Feature Article

Road Rage

By John Wolfson

Page 6 of 7


Earlier this fall, the Transportation Finance Commission issued a second report, this one recommending steps Massachusetts can take to raise the money needed for its looming maintenance deficit. Among the suggestions were increasing highway tolls, raising the gas tax, and eliminating the state’s appalling requirement that police officers be paid to direct traffic at construction sites. But you have to wonder whether things have gotten so bad that new money will only make things worse. “I’m not ready to endorse new revenue proposals until the reform stuff gets done,” says Poftak. “We have such inefficiencies built into the system, the notion of just throwing more money at it is absurd.” Poftak works for an organization that leans Libertarian, so this sentiment is hardly a surprise. But he just might be right.

How, then, do we go about making the necessary changes? How do we begin to fix this debacle? As a start, the Patrick administration (which does seem to be making the sorry state of our infrastructure a priority) has floated an idea that everyone from Salvucci to the Pioneer Institute to Joseph Giglio to Luisa Paiewonsky supports, at least in theory.
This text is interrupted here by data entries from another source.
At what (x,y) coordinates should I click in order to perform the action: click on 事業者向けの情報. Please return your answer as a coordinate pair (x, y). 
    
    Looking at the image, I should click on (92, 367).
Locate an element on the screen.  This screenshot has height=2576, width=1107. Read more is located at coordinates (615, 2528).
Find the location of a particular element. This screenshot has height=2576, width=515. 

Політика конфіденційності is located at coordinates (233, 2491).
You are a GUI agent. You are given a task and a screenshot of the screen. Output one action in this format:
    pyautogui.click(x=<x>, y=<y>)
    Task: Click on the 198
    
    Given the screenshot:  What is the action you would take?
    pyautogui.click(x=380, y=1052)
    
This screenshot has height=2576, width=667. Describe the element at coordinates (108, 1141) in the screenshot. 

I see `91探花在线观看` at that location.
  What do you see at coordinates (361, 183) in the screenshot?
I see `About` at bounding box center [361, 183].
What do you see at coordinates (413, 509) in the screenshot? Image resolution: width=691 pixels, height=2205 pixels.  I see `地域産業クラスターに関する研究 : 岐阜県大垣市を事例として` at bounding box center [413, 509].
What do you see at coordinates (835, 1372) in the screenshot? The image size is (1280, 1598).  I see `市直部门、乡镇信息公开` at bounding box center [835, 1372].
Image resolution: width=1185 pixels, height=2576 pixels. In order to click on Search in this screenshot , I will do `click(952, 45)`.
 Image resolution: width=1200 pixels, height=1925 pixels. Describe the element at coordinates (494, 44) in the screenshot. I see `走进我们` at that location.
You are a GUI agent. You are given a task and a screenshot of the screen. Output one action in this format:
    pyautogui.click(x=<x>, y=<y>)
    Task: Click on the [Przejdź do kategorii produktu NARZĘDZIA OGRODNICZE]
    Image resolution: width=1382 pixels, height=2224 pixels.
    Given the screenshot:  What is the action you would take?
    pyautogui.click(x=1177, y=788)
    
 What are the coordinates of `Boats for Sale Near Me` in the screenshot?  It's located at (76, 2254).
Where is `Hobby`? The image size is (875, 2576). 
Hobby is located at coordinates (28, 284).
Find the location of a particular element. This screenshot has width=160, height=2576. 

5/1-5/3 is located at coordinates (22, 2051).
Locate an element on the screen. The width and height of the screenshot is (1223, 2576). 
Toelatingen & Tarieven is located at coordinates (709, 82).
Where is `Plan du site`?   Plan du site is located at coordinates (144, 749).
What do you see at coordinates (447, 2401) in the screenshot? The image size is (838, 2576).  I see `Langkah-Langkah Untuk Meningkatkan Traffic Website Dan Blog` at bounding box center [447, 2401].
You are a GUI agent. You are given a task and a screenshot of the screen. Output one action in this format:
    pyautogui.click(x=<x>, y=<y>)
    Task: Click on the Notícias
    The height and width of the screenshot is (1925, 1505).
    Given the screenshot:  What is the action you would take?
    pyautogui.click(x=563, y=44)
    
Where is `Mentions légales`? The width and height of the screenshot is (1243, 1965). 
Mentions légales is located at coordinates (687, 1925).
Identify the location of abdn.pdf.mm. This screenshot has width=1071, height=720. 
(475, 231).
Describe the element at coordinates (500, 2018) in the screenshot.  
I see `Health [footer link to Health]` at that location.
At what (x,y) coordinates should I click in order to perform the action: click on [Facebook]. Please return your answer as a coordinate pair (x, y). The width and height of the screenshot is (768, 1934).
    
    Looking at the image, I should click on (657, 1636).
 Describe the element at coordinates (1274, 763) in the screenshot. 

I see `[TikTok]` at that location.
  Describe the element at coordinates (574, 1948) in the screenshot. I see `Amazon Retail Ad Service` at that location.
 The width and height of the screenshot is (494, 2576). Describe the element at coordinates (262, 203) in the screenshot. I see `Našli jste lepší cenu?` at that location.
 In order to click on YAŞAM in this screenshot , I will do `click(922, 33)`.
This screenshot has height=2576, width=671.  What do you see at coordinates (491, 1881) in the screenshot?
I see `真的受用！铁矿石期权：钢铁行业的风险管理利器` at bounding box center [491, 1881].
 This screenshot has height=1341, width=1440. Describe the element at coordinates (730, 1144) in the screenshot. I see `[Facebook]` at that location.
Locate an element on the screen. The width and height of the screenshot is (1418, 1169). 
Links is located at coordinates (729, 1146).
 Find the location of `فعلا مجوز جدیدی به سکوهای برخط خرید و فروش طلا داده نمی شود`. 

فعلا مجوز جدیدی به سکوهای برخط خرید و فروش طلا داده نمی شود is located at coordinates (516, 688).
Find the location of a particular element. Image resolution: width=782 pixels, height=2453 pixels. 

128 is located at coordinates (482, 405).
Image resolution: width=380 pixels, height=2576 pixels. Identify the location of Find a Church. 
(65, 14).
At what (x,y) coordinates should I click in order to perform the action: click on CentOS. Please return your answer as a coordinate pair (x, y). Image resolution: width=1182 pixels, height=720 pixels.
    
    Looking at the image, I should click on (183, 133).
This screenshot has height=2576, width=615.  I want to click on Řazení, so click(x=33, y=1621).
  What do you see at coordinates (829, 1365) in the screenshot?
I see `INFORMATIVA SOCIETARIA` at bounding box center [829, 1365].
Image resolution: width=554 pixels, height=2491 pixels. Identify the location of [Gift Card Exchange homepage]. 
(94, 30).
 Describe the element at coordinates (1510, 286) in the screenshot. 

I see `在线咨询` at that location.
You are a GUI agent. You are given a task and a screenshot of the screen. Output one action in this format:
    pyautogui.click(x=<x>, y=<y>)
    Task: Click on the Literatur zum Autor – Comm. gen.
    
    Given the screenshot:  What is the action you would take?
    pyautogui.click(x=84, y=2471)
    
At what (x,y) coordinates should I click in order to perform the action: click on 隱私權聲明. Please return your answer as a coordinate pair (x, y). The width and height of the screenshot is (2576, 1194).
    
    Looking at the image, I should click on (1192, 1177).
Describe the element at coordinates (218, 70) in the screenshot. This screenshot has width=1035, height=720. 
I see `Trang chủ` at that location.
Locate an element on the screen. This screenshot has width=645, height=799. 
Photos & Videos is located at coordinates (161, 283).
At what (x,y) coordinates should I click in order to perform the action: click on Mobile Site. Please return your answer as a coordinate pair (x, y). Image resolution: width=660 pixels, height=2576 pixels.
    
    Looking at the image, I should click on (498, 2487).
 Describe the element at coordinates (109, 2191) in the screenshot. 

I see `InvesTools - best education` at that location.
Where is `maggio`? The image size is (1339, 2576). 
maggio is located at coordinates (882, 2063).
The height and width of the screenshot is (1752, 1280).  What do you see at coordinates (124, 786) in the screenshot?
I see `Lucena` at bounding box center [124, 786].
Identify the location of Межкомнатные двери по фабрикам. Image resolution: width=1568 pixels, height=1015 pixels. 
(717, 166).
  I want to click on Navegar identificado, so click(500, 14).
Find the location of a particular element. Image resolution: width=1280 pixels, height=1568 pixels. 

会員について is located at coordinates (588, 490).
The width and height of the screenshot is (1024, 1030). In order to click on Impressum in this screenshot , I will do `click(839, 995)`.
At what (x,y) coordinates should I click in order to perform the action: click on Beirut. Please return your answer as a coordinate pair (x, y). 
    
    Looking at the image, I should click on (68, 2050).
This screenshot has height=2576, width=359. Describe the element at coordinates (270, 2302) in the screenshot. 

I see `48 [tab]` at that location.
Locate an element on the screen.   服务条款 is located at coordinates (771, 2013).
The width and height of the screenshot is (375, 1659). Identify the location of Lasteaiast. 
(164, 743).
It wants to overhaul the state’s tangled transportation network and create a single entity—MassTrans is the working name—that would control all of our roads, bridges, tunnels, rail lines, and ports. This being Massachusetts, though, everyone wants to see the fine print first. “Do I like it conceptually? Yes,” says Giglio. “Do I have confidence that it can be done effectively? Not necessarily.”

Poftak, meanwhile, has a few sensible recommendations of his own, including rules mandating that agencies devote a fixed percentage of their budgets to maintenance, and strict limitations on how bonded money may be spent. His Pioneer Institute, unsurprisingly, given its free-market disposition, also wants the state to at least explore the privatization of our infrastructure. Other states have had success auctioning off to private companies the right to build and operate their highways. Under this model—which proponents prefer to call “public-private partnerships”—the private company makes its money by charging tolls. The state receives revenue from the sale of the rights, and, according to this line of thinking, an assurance that its highways will be maintained, since the contractor has a financial incentive to keep the roads in good shape. The Patrick administration seems to have an open mind on this issue. “I think more and more we’re going to have to look at public and private partnerships,” Secretary Cohen said at the transportation forum. “We have to accept the fact that people who use public transportation are consuming it, and need to pay for it.”

It’s hard to escape the conclusion that, in the aftermath of the tragedy in Minnesota, private industry smells an opportunity to capitalize on our fears that Massachusetts—or other states that are getting the same hard sell these days—could be next. At the same time, it’s difficult to disagree with something Giglio told me: “You cannot expect the same people who created the problem, and are part of the problem,” he said, referring to state government, “to fix the problem.”